Originally Posted by bigearsbilly (Post 3723709)
not true catkin,
observe...

Code:

billy@foghorn:~$ while read x;do set `date`; done

billy@foghorn:~$ echo $5 $4 $3 $2 $1
BST 13:43:46 18 Oct Sun

it's only read variables this is true for.
A big failing in bash IMHO (I prefer korn)

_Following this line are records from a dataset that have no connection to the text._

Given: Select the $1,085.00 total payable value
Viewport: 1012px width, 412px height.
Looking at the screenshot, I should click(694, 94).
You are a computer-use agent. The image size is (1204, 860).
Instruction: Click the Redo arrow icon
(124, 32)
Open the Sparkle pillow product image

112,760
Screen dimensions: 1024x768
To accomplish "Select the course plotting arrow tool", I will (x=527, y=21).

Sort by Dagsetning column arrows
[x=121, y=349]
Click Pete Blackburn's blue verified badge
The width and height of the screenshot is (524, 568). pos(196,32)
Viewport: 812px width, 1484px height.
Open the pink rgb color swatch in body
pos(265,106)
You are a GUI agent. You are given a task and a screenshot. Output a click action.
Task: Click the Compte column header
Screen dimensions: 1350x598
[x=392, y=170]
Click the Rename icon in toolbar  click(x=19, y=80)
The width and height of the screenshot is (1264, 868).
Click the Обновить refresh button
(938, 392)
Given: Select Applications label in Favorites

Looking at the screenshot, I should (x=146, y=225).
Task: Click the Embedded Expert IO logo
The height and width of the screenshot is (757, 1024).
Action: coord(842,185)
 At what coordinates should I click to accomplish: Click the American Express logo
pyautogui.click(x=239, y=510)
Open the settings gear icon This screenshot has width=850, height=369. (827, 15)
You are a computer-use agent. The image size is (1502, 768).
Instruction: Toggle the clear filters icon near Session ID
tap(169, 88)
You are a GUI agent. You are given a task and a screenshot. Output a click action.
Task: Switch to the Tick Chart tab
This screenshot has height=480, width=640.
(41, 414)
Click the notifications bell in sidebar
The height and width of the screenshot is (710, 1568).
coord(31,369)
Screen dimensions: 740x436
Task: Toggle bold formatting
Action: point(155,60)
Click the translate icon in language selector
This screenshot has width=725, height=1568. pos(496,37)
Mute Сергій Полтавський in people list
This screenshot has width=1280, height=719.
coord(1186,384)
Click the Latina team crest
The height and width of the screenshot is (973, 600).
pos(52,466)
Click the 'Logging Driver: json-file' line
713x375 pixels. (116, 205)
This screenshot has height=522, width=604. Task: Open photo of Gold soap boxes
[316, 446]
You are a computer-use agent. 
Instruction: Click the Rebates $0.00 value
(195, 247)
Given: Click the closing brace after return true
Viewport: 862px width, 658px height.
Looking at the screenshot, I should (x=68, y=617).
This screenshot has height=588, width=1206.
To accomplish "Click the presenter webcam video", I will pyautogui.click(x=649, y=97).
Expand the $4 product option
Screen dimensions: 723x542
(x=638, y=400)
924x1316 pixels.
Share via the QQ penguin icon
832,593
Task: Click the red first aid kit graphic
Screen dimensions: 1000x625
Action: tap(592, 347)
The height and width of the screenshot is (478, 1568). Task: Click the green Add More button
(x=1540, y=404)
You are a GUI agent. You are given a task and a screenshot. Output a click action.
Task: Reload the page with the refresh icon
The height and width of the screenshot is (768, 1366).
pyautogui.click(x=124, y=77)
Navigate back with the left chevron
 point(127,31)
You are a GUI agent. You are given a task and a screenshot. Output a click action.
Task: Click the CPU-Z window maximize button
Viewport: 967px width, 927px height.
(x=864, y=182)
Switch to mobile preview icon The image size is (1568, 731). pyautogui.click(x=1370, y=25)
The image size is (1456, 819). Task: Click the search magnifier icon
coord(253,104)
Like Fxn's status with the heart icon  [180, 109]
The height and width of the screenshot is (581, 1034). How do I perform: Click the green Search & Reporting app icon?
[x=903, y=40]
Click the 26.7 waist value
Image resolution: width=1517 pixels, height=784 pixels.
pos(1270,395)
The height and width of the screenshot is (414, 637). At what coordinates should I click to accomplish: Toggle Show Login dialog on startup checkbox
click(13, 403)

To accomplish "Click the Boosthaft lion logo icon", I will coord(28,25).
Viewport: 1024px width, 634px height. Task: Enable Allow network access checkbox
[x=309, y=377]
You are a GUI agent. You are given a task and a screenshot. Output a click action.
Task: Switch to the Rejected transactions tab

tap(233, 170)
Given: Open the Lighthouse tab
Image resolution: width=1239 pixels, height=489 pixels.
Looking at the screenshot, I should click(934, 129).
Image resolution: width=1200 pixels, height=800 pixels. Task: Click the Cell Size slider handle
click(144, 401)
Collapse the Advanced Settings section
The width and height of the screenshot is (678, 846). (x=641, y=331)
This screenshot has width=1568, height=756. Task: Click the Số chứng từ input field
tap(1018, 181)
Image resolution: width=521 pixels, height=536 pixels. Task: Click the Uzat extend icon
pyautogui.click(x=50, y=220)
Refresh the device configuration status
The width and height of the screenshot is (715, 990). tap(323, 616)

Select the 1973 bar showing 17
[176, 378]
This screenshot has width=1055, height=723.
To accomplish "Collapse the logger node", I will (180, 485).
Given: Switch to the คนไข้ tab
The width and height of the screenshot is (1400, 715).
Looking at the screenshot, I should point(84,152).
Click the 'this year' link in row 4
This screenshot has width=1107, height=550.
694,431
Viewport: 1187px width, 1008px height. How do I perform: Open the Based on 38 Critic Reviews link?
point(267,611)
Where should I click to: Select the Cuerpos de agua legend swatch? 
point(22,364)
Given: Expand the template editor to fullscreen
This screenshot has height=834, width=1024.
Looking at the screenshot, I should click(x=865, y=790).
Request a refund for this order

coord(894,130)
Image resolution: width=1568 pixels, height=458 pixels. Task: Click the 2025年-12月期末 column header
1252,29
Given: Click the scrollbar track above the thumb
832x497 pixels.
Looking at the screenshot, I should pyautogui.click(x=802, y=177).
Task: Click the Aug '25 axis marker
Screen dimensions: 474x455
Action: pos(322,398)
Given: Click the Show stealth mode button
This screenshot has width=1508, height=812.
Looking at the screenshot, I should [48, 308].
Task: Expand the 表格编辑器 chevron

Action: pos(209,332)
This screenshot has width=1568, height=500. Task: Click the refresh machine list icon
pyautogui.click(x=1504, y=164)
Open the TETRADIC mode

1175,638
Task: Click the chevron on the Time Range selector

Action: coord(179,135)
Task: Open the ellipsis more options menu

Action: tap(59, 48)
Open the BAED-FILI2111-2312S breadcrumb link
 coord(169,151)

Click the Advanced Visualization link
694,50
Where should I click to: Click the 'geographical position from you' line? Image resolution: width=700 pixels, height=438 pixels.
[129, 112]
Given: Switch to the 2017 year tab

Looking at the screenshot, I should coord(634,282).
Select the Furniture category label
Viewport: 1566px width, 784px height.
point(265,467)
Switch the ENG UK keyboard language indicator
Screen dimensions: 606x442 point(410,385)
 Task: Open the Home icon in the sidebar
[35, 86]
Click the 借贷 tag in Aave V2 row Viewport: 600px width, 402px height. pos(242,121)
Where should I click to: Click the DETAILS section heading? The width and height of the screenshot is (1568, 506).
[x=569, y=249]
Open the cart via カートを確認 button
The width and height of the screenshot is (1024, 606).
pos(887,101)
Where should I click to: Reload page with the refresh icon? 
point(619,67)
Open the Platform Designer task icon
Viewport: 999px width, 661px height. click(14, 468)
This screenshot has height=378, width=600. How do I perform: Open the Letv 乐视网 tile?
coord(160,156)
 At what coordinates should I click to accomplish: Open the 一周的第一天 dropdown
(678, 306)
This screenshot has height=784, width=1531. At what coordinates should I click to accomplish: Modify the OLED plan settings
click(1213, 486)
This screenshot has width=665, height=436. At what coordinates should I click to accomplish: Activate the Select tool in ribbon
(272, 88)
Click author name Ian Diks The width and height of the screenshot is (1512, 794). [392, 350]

It is only when the while is in a pipeline and not the first command in the pipeline that the problem arises:
Code:

c:~$ echo '1
> 2
> 3' | while read x;do set `date`; done
c:~$ echo $5 $4 $3 $2 $1
[no output]


stdale 12-07-2010 01:42 PM

I have tried this and it works, but as soon as I try to call a function from inside my reading loop it only every reads the first line.
The file it is reading in is formated like:
touch /tmp/t1
touch /tmp/t2
touch /tmp/t3

Here is the code that I have
Code:

run_cmd_file() {
 client=$1
  while read line
  do
  echo "+ $line"
  chr=${line:0:1}
  case $chr in
    "#" )  # Currently we ignore commented lines
        ;;
    *  )
        run_cmd $client $line
        ;;
  esac
  done < $2
}

when I run this, it will read in the first line of the file "touch /tmp/t1" but doesn't read in the rest. But if i do this code:

Code:

run_cmd_file() {
 client=$1
  while read line
  do
  echo "+ $line"
  chr=${line:0:1}
  case $chr in
    "#" )  # Currently we ignore commented lines
        ;;
    *  )
        echo "client[$client] line[$line]"
        ;;
  esac
  done < $2
}

it runs fine. I checked my other functions and none of them are calling exit or anything and when I run it with bash -x, bash shows me that the second time it hits the while loop (aka after handling first line and reading in second) it exits. Anyone have any idea while it would be acting this way?